WHAT TO PRODUCE:
Pull every line holding the word "computer" from the data below and copy it.

RAW DATA:
##############################

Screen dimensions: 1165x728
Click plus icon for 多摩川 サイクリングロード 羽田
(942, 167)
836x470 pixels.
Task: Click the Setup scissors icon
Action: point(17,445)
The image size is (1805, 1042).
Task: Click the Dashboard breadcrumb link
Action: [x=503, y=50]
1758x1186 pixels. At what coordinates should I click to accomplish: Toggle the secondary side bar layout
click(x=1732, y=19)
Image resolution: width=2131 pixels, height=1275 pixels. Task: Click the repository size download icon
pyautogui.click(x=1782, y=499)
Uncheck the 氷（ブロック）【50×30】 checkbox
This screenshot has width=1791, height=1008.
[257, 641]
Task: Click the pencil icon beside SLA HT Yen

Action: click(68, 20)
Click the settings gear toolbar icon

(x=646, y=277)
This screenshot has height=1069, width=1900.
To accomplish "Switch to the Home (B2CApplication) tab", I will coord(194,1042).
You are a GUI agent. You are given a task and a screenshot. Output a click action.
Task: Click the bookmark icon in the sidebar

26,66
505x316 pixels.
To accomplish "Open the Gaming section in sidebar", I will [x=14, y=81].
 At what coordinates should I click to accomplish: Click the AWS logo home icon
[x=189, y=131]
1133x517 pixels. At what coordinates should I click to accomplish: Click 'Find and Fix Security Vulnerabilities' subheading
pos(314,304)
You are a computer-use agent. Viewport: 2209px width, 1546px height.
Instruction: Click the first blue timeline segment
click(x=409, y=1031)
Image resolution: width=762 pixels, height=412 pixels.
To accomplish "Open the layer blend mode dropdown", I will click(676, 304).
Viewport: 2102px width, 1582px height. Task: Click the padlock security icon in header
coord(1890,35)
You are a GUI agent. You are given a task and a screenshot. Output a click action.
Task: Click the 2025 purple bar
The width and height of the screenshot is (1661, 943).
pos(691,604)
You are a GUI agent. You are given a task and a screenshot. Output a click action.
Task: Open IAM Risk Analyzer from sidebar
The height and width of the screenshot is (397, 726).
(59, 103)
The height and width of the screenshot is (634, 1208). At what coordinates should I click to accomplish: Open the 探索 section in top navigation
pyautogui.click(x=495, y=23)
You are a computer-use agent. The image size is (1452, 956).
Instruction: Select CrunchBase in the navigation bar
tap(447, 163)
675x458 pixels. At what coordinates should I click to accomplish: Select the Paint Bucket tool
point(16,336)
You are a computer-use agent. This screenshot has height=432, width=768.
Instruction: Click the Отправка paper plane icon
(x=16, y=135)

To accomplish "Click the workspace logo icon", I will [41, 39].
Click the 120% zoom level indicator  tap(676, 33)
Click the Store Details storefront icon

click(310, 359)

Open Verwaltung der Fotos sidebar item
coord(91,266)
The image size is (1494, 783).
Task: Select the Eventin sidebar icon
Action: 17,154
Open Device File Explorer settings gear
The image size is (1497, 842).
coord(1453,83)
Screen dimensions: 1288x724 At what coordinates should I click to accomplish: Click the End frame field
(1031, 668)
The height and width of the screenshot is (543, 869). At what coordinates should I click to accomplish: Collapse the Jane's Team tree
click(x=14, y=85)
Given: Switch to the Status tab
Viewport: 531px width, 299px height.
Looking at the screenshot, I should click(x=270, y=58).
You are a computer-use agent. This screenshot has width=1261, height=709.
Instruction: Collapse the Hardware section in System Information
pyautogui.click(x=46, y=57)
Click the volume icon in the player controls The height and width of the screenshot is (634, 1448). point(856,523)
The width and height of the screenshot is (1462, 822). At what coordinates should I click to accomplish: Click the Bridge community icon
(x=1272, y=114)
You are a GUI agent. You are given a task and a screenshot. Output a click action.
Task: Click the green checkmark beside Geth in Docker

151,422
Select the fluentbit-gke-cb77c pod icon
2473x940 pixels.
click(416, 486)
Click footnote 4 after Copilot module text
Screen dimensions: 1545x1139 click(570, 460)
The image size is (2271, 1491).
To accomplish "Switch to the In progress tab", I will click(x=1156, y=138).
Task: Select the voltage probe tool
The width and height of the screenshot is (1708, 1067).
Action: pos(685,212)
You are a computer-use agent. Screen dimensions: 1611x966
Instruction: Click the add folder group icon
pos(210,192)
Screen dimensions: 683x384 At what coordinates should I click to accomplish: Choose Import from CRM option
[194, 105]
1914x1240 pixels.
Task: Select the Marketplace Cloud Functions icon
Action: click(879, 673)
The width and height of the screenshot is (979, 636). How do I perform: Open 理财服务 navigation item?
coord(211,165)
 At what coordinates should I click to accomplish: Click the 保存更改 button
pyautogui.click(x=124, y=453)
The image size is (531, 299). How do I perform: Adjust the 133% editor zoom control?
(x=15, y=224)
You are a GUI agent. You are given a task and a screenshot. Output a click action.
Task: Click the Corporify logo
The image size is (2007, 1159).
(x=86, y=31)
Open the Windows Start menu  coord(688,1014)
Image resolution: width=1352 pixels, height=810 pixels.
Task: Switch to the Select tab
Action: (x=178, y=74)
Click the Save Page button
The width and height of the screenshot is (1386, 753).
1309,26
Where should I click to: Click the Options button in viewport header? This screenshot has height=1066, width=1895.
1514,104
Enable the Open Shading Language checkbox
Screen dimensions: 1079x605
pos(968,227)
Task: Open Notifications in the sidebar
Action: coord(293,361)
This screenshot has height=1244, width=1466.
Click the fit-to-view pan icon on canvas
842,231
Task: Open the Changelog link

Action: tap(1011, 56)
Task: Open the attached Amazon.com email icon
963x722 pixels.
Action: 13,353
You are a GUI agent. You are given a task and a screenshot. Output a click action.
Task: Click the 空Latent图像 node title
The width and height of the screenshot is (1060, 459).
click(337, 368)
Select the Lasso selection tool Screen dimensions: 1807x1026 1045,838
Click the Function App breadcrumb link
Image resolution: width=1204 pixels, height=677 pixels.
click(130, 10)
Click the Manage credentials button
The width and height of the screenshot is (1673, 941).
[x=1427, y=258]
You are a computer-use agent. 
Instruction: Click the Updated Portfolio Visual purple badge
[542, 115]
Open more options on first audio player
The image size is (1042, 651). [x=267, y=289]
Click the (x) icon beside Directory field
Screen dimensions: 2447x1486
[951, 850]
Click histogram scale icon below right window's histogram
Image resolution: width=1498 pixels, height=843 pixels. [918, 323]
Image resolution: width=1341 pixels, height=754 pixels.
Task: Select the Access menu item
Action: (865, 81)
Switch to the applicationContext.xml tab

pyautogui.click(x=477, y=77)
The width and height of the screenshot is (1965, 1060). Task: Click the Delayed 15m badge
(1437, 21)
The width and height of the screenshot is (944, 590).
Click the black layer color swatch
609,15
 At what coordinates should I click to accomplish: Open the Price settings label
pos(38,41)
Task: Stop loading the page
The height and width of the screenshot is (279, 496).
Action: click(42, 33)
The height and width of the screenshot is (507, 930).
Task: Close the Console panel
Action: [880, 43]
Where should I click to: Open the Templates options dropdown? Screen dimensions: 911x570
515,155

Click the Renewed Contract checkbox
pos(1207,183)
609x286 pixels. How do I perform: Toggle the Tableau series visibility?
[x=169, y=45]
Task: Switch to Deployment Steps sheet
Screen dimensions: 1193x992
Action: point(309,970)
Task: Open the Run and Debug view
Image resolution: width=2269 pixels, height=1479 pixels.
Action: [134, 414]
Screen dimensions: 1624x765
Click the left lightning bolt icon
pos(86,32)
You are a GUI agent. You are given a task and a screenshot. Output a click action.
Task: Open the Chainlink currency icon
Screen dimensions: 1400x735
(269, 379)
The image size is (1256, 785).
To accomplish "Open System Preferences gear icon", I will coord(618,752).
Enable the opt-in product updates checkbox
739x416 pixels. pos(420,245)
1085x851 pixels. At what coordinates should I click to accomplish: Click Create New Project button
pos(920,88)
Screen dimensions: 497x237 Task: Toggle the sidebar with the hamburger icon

##############################

EXERCISE OUTPUT:
You are a computer-use agent. Viewport: 2209px width, 1546px height.
You are a computer-use agent. The image size is (1452, 956).
You are a computer-use agent. This screenshot has height=432, width=768.
You are a computer-use agent. This screenshot has width=1261, height=709.
You are a computer-use agent. Screen dimensions: 1611x966
You are a computer-use agent. 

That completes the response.